━━━━━ Given data ━━━━━

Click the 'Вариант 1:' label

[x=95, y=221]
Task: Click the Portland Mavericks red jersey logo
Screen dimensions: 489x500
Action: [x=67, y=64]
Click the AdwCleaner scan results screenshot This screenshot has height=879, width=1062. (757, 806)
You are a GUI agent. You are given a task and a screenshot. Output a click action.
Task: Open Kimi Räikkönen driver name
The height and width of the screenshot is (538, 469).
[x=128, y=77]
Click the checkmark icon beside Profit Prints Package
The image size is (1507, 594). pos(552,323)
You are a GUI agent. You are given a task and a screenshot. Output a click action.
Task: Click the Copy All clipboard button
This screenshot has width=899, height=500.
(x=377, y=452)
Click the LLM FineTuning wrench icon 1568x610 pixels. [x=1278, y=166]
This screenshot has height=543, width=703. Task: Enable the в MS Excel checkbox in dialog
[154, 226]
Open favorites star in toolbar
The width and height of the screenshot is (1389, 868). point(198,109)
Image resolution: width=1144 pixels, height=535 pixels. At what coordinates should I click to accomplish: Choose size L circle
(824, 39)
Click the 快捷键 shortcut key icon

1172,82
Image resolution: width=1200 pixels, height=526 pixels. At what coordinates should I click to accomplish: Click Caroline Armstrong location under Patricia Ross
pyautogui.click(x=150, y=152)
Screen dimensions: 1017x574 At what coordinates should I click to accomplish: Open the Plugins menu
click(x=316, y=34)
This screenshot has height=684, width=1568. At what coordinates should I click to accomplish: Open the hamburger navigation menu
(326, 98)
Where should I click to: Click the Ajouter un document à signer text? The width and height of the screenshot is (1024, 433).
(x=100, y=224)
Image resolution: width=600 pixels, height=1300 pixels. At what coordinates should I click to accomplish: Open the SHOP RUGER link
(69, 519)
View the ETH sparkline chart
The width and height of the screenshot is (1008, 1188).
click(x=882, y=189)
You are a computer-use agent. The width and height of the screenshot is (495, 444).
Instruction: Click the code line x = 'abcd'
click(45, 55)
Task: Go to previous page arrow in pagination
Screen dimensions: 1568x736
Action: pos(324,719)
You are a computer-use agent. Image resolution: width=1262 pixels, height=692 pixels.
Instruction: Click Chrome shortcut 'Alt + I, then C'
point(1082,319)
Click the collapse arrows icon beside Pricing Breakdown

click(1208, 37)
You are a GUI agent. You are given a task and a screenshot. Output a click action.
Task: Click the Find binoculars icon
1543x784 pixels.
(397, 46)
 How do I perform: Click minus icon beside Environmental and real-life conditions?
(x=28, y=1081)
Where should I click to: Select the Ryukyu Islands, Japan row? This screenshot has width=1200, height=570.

━━━━━

What is being asked
Show the lines above that have the word "computer".

Finished exercise
You are a computer-use agent. The width and height of the screenshot is (495, 444).
You are a computer-use agent. Image resolution: width=1262 pixels, height=692 pixels.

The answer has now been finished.